PD-associated depression is an important neuropsychiatric symptom that contributes to significant impairments in cognitive, motor, and social performance. A growing body of evidence suggests that depression in PD is secondary to neuroanatomical changes caused by a progressive neurodegenerative process rather than being a reaction to psychosocial stress and disability [4]. Hence, the pathophysiology of depressive symptoms in this disease is complex and probably includes dopaminergic, serotonergic and noradrenergic mechanisms. Also the diagnosis of PD-related depression is complicated because its symptoms, such as psychomotor slowing, retardation and the reduced facial expression may result from motor deficits.

The proposed neurobiological background of the pathological state includes a progressing impairment of mesocortico-limbic dopaminergic denervation accompanied by dysfunction of noradrenergic and serotonergic routes caused by neurodegenerative changes in the locus coeruleus (LC) and the brainstem raphe nuclei [5–8]. As demonstrated earlier, anhedonia, a prominent sign of depression in PD, is believed to be caused by the impairment of dopaminergic reward mechanisms which are closely linked to the degeneration of the ventral tegmental area and limbic projections [9]. Consistently with this, there is evidence from imaging studies confirming that limbic noradrenergic/dopaminergic pathways are more severely dysfunctional in PD patients with depression compared to those without depression [10]. Regarding serotonergic neurons, a greater neuronal loss in the dorsal raphe nuclei was observed in depressed than in non-depressed PD patients [7]. Furthermore, in PD a significant reduction of serotonin (5-HT) concentrations was found not only in the basal ganglia including the caudate nucleus, putamen, globus pallidus, substantia nigra (SN) and thalamus [11,12] but also in the frontal, cingulate and enthorinal cortices (by 40-60%) as well as in the hippocampus (HIP)[13,14]. Comprehension of alterations in the above-described neuronal networks, involved in the mood regulation is fundamental for understanding of PD-associated depression.

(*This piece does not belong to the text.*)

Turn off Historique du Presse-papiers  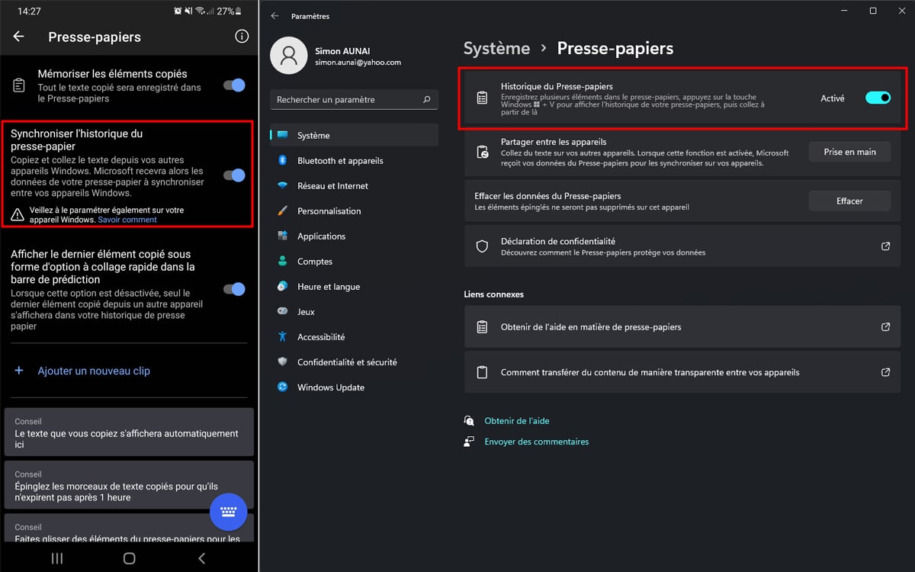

Recently, a lot of studies have focused on the examination of emotional and cognitive alterations in animal models of PD that correspond to the premotor stage of this illness [17– 19]. On the other hand, the use of antidepressant drugs is often necessary in the symptomatic phase of the disease when patients are given anti-parkinsonian drugs. However, in the literature there is no such animal model that could adequately reflect the above-mentioned characteristic neurochemical changes of the disease both in the motor and limbic brain structures. Therefore, in order to establish a rat model of PD corresponding to the advanced- stage of the disease with coexisting depressive-like symptoms, we applied the classic neurotoxin, 6-hydroxydopamine (6-OHDA). In general, the 6-OHDA lesion model is reliable, leads to robust motor deficits, and is most commonly used to study path mechanisms and potential therapeutic strategies in PD [20]. In our study, we checked the efficacy of 3 different doses of 6-OHDA administered unilaterally into the medial forebrain bundle (MFB), with or without desipramine (DES) pretreatment, on the degenerative process which takes place in the ipsilateral motor (striatum, STR; SN) and limbic (prefrontal cortex, PFC; HIP) brain structures. Pretreatment with desipramine (DES) at a dose of 25 mg/kg before surgery is usually applied in order to inhibit 6-OHDA-induced degeneration of the forebrain noradrenergic pathways [21]. In our study, we used DES to examine to what extent it protects noradrenergic fibers in the MFB projecting to the motor and limbic structures of the rat brain. The degree of dysfunction of noradrenergic, dopaminergic and serotonergic systems was assessed based on the tissue concentrations of NA, DA, 5-HT and their metabolites in the studied brain structures. In all groups of rats, anhedonia as a core symptom of depression was evaluated by means of the sucrose preference test while damage of the nigrostriatal system was estimated based on the level of contralateral rotations measured in the apomorphine (APO) test two weeks after lesion. We intend to use the established neurochemical model of the advanced PD with coexisting depressive-like symptoms and motor impairment in the future to study the effect of interaction between the selected antidepressant drugs and L- DOPA on behavioral and biochemical parameters. We hope that these experiments bring a new quality to research on the broad concept of the pathomechanism of PD.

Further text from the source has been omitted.